Assuming you amended the plan to allow only this EE to get match, then since EE is an HCE, it goes back to nondiscrimination testing (ACP test under 401(m)). Since NHCE's have an average rate of zero, then to best of my understanding, HCE's are limited to zero ("basic test" is 125% of NHCE rate, "alternative test" is lesser of plus-2 or 2-times over the NHCE rate, all of which start from zero). So yes, giving match to this EE alone would violate nondiscrimination.

Two possible fixes require giving contributions to other employees.

1) If you did as commented above and make a special amendment to allow this EE to have a special match rate, the company could give 1-2% match to other employees. Then under the alternative test, the HCE rate would be equal or less than 2-times the NHCE rate. (Exact amount of match required would depend on number and participation rate of HCE's vs NHCE's.)

2) Start out as in 1, but instead of giving match to the other employees during the year, wait until during discrimination testing to determine the minimum amount of match give to NHCE's. (I'd discuss w/ your TPA or whomever would do the testing to determine how much extra administrative burden this would create.)
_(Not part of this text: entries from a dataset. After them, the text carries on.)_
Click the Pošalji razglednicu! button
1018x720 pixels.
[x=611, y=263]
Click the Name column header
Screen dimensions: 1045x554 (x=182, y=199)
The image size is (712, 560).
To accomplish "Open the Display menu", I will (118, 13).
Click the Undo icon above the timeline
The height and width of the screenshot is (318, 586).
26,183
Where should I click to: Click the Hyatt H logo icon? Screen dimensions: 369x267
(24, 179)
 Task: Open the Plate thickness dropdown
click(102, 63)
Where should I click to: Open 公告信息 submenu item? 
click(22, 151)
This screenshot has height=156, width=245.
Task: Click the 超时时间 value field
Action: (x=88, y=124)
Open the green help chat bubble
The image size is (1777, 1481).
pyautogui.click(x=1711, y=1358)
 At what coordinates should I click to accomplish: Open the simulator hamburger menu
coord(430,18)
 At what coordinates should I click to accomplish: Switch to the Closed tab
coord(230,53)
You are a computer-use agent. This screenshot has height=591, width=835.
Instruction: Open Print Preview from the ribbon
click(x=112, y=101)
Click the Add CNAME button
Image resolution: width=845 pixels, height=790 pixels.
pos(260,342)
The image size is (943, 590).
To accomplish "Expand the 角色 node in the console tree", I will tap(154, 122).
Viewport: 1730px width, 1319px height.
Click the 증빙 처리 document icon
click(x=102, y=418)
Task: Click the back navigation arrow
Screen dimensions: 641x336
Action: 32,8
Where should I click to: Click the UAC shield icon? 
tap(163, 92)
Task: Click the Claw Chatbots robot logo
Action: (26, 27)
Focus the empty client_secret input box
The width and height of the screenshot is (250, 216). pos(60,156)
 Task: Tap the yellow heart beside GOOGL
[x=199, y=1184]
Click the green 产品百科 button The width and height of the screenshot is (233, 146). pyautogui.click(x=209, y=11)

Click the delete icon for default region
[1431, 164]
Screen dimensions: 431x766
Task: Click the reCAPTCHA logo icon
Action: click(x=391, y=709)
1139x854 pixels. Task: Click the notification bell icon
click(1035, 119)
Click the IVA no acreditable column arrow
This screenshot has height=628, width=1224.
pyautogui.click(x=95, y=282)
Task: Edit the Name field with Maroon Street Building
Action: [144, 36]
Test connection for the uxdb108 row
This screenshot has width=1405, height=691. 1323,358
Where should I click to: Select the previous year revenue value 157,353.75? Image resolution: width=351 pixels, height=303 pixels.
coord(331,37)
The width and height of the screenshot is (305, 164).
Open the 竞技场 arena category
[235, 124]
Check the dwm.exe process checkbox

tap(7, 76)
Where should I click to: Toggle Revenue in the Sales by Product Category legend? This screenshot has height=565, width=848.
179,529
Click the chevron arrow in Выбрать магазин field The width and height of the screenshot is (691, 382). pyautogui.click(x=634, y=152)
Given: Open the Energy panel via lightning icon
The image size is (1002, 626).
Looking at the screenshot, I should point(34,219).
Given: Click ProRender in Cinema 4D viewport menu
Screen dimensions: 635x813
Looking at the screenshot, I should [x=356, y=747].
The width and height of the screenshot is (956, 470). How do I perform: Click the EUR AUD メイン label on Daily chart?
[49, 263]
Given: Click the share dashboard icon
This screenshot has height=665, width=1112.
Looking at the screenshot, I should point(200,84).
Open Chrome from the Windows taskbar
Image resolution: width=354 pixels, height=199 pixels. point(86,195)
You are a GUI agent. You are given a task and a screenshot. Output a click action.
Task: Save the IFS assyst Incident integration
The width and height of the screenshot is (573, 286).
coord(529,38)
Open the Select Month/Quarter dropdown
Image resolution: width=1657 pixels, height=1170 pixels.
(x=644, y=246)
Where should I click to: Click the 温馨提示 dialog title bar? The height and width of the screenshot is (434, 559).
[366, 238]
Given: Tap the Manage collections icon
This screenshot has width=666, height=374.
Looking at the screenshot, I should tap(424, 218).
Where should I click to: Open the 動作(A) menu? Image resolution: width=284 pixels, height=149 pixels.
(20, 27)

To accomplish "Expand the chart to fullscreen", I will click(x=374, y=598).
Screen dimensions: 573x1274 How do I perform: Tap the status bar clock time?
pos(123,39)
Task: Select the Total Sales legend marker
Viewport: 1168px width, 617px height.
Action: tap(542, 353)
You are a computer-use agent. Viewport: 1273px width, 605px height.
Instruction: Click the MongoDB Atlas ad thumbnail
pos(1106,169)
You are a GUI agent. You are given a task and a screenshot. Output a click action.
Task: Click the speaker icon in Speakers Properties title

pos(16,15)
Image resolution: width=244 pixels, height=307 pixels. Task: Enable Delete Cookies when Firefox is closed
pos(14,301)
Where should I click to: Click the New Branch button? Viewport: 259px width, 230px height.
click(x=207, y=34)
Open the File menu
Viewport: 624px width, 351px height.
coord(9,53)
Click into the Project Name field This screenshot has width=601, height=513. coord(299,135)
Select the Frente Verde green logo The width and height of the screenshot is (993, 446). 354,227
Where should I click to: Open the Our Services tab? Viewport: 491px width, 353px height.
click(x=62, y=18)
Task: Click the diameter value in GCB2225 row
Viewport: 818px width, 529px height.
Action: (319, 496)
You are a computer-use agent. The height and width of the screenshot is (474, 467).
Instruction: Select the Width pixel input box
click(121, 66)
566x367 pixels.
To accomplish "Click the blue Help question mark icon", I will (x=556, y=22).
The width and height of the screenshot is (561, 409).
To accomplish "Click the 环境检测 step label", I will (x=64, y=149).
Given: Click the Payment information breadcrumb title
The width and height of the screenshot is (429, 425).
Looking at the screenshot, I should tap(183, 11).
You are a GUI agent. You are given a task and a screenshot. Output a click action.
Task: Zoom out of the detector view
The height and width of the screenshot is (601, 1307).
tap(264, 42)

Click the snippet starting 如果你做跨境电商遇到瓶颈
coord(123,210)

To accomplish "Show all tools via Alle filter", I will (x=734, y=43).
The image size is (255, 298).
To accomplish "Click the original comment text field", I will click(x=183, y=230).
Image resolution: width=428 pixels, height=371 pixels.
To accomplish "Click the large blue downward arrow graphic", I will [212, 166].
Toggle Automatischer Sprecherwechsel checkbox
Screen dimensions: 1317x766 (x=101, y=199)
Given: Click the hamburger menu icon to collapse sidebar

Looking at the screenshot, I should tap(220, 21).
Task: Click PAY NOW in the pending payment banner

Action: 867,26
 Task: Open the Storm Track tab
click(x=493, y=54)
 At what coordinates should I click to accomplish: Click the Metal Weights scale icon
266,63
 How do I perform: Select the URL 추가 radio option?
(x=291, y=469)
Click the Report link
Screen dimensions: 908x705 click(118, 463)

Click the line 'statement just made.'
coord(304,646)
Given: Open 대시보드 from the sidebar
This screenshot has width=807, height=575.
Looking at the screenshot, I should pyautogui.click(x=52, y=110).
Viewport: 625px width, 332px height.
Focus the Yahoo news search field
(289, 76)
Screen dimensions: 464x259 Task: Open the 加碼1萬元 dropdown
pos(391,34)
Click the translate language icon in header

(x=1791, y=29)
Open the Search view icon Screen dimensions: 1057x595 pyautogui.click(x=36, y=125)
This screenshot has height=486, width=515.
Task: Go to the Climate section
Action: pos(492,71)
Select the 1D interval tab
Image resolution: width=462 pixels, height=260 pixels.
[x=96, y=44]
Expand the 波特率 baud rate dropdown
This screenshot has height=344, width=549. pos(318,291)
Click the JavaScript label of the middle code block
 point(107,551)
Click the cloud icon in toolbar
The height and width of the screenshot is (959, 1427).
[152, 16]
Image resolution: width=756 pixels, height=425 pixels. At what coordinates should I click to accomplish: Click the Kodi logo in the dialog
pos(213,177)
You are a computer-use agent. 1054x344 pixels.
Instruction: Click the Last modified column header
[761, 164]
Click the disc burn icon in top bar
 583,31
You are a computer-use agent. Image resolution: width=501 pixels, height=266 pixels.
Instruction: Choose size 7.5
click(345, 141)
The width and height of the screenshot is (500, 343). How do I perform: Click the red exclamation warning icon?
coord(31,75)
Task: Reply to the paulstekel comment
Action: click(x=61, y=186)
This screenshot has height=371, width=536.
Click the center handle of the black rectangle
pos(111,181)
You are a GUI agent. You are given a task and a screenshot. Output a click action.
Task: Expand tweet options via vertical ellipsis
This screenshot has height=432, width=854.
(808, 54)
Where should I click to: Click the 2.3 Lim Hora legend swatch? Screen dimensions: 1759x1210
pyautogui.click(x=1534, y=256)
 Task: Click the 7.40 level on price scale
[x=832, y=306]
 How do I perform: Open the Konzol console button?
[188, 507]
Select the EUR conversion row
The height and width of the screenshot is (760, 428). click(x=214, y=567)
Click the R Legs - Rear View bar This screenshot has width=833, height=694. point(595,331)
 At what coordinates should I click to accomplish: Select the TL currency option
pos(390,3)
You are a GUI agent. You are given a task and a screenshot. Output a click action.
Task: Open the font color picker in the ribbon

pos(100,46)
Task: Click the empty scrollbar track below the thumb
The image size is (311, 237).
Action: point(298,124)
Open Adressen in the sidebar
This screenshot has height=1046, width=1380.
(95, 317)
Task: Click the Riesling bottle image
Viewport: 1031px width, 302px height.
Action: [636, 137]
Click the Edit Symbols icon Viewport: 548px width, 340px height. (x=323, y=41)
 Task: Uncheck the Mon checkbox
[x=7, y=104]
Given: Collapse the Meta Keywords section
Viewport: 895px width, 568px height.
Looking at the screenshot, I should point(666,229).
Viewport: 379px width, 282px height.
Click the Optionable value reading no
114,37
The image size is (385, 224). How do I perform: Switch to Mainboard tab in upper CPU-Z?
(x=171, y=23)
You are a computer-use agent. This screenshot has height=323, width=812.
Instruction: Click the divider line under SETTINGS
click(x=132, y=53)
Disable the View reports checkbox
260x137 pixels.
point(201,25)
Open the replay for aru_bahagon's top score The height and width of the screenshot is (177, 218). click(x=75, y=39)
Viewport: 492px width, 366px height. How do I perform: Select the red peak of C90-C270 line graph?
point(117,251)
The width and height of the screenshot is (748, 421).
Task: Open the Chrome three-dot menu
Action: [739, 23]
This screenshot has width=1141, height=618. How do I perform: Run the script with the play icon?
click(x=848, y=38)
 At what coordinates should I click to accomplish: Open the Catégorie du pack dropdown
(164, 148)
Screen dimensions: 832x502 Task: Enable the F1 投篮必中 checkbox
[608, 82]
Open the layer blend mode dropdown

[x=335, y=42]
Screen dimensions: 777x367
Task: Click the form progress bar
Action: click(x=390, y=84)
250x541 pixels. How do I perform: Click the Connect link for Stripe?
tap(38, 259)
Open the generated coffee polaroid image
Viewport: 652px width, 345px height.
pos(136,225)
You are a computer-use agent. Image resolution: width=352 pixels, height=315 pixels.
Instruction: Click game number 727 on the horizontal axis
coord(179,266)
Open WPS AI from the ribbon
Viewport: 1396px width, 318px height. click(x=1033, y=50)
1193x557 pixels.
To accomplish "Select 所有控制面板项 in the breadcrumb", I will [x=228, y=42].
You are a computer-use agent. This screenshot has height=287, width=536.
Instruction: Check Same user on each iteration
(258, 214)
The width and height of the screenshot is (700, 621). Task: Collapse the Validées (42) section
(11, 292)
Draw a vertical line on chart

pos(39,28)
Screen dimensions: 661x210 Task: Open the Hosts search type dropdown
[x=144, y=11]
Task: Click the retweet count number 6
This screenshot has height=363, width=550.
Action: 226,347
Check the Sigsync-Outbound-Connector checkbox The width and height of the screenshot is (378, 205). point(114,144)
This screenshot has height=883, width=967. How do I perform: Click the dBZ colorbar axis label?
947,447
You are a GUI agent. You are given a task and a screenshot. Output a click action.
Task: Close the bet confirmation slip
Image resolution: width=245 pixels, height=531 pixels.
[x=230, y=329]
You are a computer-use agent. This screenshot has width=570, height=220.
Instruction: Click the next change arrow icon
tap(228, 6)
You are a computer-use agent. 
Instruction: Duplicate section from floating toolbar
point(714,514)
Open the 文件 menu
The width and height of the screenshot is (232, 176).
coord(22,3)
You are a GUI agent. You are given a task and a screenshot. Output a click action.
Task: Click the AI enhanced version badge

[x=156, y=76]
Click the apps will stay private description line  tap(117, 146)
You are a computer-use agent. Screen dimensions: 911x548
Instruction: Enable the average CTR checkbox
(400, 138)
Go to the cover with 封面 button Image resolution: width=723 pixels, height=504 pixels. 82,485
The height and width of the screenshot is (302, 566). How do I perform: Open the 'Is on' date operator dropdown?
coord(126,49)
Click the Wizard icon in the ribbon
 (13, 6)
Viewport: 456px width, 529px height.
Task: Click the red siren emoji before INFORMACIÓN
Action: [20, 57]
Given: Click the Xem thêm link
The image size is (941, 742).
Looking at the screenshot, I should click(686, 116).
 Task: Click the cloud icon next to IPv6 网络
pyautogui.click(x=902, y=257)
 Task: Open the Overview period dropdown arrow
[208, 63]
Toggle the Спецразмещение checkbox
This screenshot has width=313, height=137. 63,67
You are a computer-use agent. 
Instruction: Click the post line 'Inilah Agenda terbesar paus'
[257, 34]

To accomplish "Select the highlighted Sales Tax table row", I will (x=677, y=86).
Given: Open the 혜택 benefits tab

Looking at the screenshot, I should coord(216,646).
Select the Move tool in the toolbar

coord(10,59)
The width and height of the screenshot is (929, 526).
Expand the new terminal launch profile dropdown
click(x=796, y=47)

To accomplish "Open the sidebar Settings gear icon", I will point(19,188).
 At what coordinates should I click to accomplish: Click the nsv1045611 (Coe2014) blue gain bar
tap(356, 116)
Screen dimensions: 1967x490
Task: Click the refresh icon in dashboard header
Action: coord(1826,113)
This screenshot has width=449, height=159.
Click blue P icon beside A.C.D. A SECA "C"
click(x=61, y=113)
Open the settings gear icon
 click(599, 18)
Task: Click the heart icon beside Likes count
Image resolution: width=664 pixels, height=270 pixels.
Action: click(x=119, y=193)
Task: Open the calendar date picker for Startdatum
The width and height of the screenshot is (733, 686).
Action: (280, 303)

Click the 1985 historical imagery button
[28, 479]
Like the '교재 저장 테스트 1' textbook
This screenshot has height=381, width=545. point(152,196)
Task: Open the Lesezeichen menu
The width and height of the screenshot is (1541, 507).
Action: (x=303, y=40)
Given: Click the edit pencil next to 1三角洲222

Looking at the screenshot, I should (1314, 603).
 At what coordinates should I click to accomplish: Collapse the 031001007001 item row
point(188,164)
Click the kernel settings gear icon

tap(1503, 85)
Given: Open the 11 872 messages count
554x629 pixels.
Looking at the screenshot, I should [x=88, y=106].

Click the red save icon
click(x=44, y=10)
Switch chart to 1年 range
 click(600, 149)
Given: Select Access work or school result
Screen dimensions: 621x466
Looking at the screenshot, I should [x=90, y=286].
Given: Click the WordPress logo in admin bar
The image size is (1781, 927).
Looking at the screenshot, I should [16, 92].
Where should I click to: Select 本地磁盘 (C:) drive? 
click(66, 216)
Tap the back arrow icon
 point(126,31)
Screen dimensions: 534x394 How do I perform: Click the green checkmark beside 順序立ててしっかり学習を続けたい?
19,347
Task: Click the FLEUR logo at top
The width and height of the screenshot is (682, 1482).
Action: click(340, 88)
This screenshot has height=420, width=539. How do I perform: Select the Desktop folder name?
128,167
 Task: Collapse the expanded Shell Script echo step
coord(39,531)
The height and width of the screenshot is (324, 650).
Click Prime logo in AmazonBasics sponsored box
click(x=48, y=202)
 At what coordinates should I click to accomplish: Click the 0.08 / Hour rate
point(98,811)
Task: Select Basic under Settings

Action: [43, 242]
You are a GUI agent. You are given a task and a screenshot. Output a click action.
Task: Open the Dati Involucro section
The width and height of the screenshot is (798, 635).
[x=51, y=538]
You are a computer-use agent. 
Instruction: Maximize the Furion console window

Another possible fix would be to start a non-qualified plan to allow this EE to receive match based on his contributions to the qualified plan. (But a non-qual plan can be relatively expensive to set up and maintain, especially for one EE.)

One other thing to look into... allowing NHCE's to make after-tax contributions, since those fall into the ACP test as well.

Kurt Vonnegut: 'To be is to do'-Socrates 'To do is to be'-Jean-Paul Sartre 'Do be do be do'-Frank Sinatra

Posted

Do you have a recordkeeper (third party administrator) for the Plan? I hope you do.

If so, an easy way for you to get this resolved would be to send the issue to the recordkeeper, and the recordkeeper will confirm that this can't be done. I expect that the boss will then go to the employee, explain the issue, and give the employee an extra 3% of pay.

Posted

Also keep in mind if you do non qual for this benefit it will be subject to 409A. Very bad and expensive if you mess up.

Why not just give the guy the 3% (grosed up if the amount was to have been to the plan). He can put it into IRA or Roth IRA.

Boss was wrong, EE contract doesn't trump plan.